Method Article

リンパ節間質細胞起源の研究のためのリンパ節脂肪パッドキメラの生成

DOI:

10.3791/50952

December 16th, 2013

In This Article

Summary

Loading...
$$\rightleftharpoonup{xx}$$ $$\longleftharp{xx}$$, $$\longrightharp{xx}$$,

リンパ節間質細胞の起源を研究するためのリンパ節/脂肪パッドキメラの生成について記載しています。この方法は、新生仔マウスおよび胚性脂肪パッドからのリンパ節の単離、キメラリンパ節脂肪パッドの生成、および宿主マウスの腎臓嚢下でのそれらの移動を含む。

Abstract

Loading...
$$\rightleftharpoonup{xx}$$ $$\longleftharp{xx}$$, $$\longrightharp{xx}$$,

間質はリンパ節の構造と機能の主要な構成要素です。しかし、その起源、正確な細胞組成、およびその形成を支配するメカニズムについてはほとんど知られていません。リンパ節は常に脂肪組織にカプセル化されており、最近、リンパ節間質の形成に対するこの関係の重要性を示しました。脂肪細胞前駆細胞は、その発生中にリンパ節に移動し、Lymphotoxin-b受容体が関与すると、脂肪形成をオフにしてリンパ系間質細胞に分化します(Bénézechら。14)脂肪組織のリンパ間質電位に基づき、リンパ節間質細胞前駆細胞の系統追跡を可能にするリンパ節/脂肪パッドキメラを用いた方法を提示する。新生児のリンパ節とEYFP+胚性脂肪組織を分離し、LN/EYFP+脂肪パッドキメラを作る方法を示します。宿主マウスの腎臓嚢の下に移植した後、リンパ節は局所脂肪組織前駆細胞を取り込み、その形成を終えます。得られたリンパ節のEYFP+脂肪パッド細胞の子孫解析は、酵素的に消化されたリンパ節のフローサイトメトリー解析、またはリンパ節凍結切片の免疫蛍光解析によって行うことができます。この方法は、異なるノックアウトマウスモデルの脂肪パッドを使用することにより、異なるリンパ節間質細胞集団の起源を分析する効率的な方法を提供します。

Introduction

Loading...
$$\rightleftharpoonup{xx}$$ $$\longleftharp{xx}$$, $$\longrightharp{xx}$$,

リンパ節(LN)は、リンパ管ネットワークに沿って体内の戦略的な部位に位置する免疫系の主要な器官です。それらは、抗原および病原体の濾過を可能にし、リンパ球への抗原提示および適応免疫応答の誘導のための部位を提供する。間質は、LNの基本構造を形成し、適応免疫応答のさまざまな造血参加者の動きを指揮し、これらの臓器の機能の中心です。間質細胞の異なる集団は、免疫系の造血成分の運動、局在化、生存、増殖、成熟に不可欠かつ特異的な手がかりを提供します1-3。成体のLN間質細胞は、血液内皮細胞、リンパ管内皮細胞、線維芽細胞の3つのカテゴリーに分類されます。これら 3 つのカテゴリには、異種集団が含まれます。線維芽細胞集団には、線維芽細胞網状細胞(FRC)、濾胞性樹状細胞(FDC)、辺縁網状細胞(MRC)が含まれ、一方、カプセルを形成する線維芽細胞、髄質、およびまだ同定されていない他の細胞1-5。異なるLN間質細胞集団の成熟を支配する起源とメカニズムは不明であり、特定のLN間質細胞集団の運命マッピングを可能にする特定のマーカーがないため、彼らの研究は特に困難になっています。しかし、適応免疫応答の理解には、LN間質細胞の個体発生を完全に理解することが必要であり、耐性に寄与するメカニズムであり、人工LNの開発の基礎となっています。

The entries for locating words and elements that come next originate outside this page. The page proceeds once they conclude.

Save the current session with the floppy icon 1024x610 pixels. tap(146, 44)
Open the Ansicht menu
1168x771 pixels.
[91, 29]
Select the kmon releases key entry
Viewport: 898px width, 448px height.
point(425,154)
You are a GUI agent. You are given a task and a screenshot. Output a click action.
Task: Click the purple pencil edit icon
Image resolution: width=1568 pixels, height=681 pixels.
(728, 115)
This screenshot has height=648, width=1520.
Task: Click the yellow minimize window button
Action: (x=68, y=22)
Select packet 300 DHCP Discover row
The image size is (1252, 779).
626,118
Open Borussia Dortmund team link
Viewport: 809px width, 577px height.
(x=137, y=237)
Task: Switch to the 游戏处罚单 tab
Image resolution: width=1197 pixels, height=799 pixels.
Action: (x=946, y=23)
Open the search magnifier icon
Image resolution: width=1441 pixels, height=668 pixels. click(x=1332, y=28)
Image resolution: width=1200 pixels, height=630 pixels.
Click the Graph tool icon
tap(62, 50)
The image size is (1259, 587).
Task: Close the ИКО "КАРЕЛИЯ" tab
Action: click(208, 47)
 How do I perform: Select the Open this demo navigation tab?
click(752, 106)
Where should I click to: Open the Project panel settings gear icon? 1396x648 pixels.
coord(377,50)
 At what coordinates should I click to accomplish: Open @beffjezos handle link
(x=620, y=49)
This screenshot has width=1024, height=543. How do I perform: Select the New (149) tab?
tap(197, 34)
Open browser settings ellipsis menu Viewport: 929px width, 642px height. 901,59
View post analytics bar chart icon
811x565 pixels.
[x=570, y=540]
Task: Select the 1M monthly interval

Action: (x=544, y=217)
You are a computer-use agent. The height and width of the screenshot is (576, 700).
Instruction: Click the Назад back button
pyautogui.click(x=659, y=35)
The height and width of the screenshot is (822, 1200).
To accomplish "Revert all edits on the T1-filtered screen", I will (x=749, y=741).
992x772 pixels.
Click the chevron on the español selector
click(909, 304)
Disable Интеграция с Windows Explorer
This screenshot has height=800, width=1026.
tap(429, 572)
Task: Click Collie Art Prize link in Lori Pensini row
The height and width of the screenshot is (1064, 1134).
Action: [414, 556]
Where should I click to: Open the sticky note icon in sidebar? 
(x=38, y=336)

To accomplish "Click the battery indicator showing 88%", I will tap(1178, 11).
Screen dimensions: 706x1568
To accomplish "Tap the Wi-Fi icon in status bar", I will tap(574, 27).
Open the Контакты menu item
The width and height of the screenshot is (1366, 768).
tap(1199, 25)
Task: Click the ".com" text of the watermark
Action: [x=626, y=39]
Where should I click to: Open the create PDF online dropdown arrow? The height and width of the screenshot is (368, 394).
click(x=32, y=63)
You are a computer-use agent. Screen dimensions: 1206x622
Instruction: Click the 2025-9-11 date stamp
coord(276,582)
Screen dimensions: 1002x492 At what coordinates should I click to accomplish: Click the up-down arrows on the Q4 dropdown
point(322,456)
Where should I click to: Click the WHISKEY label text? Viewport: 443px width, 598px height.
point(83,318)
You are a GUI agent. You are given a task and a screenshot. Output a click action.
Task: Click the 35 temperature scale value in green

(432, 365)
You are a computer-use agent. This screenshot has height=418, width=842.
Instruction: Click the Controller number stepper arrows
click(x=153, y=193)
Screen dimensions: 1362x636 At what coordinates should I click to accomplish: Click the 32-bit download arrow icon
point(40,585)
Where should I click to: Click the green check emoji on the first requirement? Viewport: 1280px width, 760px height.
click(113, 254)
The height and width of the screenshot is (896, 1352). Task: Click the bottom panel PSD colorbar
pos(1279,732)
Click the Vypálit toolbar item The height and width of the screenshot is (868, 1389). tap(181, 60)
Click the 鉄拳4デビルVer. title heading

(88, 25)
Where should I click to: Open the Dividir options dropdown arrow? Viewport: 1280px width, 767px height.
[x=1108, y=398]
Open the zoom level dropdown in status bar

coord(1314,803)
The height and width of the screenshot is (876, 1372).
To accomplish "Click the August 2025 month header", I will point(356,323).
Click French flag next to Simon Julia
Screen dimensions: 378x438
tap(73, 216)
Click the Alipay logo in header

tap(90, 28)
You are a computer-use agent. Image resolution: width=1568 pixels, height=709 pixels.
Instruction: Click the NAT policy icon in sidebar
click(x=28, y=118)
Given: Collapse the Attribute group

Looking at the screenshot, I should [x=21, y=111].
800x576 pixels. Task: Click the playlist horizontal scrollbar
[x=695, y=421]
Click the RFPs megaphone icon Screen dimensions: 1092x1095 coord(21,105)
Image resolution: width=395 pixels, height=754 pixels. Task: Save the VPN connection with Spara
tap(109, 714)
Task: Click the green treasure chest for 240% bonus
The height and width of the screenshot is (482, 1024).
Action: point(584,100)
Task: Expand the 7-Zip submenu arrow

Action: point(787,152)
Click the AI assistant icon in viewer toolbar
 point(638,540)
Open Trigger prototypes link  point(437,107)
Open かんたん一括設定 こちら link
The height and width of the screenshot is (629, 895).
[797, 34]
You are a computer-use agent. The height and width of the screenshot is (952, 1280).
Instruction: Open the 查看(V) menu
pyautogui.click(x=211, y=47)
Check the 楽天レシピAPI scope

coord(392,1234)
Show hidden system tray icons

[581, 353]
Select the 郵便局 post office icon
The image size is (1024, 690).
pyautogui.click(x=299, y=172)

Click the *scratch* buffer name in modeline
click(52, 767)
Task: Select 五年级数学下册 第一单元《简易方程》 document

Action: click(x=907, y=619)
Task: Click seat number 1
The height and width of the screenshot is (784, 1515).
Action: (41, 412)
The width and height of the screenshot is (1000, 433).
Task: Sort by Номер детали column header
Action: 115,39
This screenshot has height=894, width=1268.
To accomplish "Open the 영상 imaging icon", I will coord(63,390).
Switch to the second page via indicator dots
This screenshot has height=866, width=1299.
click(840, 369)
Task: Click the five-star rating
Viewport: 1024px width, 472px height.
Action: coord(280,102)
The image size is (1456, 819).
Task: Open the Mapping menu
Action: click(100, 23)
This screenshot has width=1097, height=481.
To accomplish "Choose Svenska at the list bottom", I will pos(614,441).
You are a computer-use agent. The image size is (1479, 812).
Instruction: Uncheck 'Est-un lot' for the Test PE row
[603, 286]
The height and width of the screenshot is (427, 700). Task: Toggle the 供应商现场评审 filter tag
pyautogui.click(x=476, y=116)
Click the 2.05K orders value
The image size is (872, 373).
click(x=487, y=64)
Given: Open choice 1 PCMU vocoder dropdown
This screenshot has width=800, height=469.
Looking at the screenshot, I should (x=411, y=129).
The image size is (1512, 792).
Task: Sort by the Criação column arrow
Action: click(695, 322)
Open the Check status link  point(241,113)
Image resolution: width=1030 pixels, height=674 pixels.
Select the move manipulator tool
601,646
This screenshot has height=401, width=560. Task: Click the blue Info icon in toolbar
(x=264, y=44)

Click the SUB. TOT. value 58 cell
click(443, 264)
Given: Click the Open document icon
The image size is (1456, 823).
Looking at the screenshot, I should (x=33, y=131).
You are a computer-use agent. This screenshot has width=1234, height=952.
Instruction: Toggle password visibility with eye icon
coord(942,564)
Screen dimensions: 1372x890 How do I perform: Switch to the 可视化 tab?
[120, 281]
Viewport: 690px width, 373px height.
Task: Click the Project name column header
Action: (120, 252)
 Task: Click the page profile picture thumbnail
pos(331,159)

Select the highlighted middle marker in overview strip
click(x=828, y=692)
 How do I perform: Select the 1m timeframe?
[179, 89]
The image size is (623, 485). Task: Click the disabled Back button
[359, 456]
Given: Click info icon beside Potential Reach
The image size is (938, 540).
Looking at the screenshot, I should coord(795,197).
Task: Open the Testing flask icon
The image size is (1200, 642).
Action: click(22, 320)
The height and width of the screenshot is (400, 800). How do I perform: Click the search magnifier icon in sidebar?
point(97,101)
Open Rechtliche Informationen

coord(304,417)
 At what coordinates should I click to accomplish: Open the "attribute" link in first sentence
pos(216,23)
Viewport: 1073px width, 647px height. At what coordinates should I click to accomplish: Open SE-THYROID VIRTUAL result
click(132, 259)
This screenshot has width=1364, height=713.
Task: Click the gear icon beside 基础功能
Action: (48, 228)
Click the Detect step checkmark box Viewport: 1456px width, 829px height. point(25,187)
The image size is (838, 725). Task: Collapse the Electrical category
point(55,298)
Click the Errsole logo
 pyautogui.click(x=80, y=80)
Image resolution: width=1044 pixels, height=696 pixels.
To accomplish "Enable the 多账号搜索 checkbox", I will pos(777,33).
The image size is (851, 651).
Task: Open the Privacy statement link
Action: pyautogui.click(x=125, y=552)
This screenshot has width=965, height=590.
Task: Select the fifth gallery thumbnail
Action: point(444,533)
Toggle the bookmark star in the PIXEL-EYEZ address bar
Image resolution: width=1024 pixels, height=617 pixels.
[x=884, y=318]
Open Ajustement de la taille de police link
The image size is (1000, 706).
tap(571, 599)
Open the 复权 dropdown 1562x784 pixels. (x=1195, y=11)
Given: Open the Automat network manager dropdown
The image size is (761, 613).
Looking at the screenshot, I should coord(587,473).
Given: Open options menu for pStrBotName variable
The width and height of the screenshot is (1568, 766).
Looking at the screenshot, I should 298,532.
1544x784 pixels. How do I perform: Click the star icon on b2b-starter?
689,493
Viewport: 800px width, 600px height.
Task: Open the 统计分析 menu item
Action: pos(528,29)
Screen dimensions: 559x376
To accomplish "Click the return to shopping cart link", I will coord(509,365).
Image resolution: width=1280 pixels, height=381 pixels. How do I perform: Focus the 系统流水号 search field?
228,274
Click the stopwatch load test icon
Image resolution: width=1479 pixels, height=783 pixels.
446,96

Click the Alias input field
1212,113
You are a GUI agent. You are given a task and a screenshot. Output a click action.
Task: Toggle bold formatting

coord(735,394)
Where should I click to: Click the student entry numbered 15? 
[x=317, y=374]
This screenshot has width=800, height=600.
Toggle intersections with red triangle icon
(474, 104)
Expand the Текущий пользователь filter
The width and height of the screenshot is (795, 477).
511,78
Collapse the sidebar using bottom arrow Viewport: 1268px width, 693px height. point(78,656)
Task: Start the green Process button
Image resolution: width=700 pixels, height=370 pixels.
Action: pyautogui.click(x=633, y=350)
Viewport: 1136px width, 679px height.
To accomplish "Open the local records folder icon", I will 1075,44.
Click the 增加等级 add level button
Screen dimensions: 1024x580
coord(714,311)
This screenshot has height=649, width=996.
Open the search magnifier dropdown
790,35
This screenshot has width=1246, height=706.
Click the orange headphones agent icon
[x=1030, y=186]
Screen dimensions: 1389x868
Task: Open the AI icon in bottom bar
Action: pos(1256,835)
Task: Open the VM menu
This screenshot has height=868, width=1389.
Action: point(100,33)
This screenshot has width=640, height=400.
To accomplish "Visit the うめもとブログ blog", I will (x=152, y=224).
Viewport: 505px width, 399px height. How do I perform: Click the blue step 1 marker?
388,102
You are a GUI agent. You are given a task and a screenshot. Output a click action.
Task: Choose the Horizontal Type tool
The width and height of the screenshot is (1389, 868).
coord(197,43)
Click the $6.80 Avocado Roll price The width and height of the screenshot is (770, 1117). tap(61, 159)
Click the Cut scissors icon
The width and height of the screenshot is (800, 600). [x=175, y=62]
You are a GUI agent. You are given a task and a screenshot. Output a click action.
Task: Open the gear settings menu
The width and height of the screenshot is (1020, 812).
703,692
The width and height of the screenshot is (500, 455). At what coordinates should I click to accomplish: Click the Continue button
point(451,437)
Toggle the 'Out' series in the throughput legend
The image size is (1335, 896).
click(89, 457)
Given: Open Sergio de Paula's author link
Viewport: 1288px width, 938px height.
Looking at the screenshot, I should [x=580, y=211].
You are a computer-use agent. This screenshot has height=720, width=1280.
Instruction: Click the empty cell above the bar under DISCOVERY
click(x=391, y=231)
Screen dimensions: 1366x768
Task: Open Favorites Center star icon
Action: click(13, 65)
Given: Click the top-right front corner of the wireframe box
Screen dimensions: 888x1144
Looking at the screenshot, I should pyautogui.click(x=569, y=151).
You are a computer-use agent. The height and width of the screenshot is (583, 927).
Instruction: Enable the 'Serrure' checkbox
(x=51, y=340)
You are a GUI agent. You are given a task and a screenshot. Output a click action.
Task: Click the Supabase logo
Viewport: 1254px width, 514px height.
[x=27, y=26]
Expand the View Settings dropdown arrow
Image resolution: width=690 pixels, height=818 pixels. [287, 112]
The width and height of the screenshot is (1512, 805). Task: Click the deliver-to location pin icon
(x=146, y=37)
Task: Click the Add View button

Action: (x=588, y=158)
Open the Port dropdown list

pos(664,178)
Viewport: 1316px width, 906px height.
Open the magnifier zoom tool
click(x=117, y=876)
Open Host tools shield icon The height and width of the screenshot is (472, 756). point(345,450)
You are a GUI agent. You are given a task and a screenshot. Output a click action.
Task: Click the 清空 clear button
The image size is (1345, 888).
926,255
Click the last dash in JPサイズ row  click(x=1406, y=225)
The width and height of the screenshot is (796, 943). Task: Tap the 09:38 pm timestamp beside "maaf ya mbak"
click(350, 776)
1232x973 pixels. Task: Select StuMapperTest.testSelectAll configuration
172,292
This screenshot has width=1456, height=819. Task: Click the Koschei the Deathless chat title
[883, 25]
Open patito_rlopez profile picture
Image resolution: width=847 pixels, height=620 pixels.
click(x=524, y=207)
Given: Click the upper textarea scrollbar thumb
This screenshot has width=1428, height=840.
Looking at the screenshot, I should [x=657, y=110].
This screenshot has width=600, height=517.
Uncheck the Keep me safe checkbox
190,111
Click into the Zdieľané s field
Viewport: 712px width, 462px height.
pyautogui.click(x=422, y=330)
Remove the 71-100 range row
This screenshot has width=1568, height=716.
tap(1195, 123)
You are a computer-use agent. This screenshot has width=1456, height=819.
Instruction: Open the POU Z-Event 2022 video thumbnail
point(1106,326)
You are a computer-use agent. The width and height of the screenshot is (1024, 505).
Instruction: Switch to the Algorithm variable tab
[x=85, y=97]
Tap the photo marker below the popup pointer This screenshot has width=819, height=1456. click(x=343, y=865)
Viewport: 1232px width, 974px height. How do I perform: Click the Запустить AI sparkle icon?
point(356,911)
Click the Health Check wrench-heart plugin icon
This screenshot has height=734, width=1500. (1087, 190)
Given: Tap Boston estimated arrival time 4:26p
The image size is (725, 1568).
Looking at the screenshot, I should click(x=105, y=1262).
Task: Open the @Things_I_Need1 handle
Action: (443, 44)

これまで、LN間質細胞の起源と発生の研究は、野生型マウスと異なるノックアウトマウス系統6-9の胚と新生児におけるLN発生の直接的な評価にほとんど限られていました。これらのアプローチは、LNの発生に重要な遺伝子の欠失を持つ一部のマウス系統の胚および周産期の致死性によって制限されます。また、リンパ組織の発生に必須な遺伝子の中には、RANK10-11やNF-κB212のように、幅広い生物学的プロセスに関与しているものもあります。これらの問題に対処するために、宿主マウスの腎臓嚢下への胚性LNの単離と移植が行われてきた12-13。この技術により、例えば、遺伝子組み換え胚性LNを野生型の環境に移植し、臓器の発達や宿主細胞の動員と組織化を評価することができます。しかし、成体宿主の腎臓嚢の下に移植された胚性LNの成長が損なわれるため、この技術の使用は制限されます。

LNと脂肪沈着物は解剖学的に密接に関連しており、胚形成中に同時に発生します。私たちは最近、LN/脂肪組織の会合が、LNの間質細胞前駆細胞の供給に重要な役割を果たしていることを示しました。特に、LTβRを介したシグナル伝達は、脂肪形成を阻害し、代わりにLN間質細胞表現型14への成熟を促進することにより、脂肪細胞前駆細胞の運命を制御する。ここでは、発生中のLN中の脂肪組織由来細胞の追跡を可能にするLN脂肪パッドキメラの生成に基づく方法について説明します。この方法は、脂肪組織の異なるLN間質細胞集団への寄与を決定するのに役立ち、遺伝子改変マウス系統の組織の使用と組み合わせることで、異なるLN間質細胞サブセットの分化を制御するメカニズムをよりよく理解できるようになります。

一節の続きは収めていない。